What to work on:
Update the part that opens with the line containing "Where should I click to: Click" and closes with the line containing "Action: (367, 46)" by replacing "Screen dimensions" with "Screen size", leaving everything else unchanged. Return only those lines.
══ Records shown ══
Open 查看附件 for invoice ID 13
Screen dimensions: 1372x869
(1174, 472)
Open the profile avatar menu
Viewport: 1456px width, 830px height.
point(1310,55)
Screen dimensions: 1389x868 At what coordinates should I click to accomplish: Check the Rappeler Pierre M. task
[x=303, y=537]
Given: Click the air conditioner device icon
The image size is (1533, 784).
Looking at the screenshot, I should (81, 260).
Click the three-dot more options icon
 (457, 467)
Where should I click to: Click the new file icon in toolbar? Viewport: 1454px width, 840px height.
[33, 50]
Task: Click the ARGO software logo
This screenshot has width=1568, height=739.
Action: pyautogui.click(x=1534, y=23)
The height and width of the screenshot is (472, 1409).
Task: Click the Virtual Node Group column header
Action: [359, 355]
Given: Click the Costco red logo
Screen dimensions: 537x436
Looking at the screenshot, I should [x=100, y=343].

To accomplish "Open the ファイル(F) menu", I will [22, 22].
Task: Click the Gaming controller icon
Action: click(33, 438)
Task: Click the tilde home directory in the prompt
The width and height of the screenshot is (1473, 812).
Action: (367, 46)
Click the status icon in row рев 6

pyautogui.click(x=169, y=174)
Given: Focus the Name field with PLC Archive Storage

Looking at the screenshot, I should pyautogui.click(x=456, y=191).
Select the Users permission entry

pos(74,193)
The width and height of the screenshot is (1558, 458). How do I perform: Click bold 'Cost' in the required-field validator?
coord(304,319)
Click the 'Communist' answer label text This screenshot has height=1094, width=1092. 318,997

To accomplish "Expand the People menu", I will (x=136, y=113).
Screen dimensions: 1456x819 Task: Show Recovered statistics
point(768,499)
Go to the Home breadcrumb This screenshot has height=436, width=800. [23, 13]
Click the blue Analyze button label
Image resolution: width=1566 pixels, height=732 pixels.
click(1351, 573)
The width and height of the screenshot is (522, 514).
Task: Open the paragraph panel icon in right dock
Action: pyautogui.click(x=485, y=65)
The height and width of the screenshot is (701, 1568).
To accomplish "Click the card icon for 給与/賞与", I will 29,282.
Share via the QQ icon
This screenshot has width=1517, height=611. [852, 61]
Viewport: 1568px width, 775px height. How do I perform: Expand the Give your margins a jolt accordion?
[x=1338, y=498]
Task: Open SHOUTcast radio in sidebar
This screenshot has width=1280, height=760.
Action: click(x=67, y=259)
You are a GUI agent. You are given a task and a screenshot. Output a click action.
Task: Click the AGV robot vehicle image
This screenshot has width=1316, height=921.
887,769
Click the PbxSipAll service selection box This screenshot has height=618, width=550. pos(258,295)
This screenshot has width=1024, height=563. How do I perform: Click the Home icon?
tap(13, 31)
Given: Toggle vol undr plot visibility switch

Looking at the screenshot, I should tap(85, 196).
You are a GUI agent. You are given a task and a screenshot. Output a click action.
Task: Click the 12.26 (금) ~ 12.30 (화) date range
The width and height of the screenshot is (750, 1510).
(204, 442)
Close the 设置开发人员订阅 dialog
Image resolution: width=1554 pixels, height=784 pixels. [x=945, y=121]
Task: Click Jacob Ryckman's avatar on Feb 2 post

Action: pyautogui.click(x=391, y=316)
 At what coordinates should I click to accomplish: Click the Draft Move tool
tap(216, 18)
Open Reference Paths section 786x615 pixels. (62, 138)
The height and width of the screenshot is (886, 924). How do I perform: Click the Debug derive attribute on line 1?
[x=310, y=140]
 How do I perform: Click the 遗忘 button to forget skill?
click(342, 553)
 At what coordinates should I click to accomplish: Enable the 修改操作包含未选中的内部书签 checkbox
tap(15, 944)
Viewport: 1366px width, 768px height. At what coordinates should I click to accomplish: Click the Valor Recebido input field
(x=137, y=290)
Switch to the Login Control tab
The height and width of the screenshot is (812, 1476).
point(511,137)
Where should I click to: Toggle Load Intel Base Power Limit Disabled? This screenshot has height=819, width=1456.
═══
Answer:
Where should I click to: Click the new file icon in toolbar? Viewport: 1454px width, 840px height.
[33, 50]
Task: Click the ARGO software logo
This screenshot has width=1568, height=739.
Action: pyautogui.click(x=1534, y=23)
The height and width of the screenshot is (472, 1409).
Task: Click the Virtual Node Group column header
Action: [359, 355]
Given: Click the Costco red logo
Screen size: 537x436
Looking at the screenshot, I should [x=100, y=343].

To accomplish "Open the ファイル(F) menu", I will [22, 22].
Task: Click the Gaming controller icon
Action: click(33, 438)
Task: Click the tilde home directory in the prompt
The width and height of the screenshot is (1473, 812).
Action: (367, 46)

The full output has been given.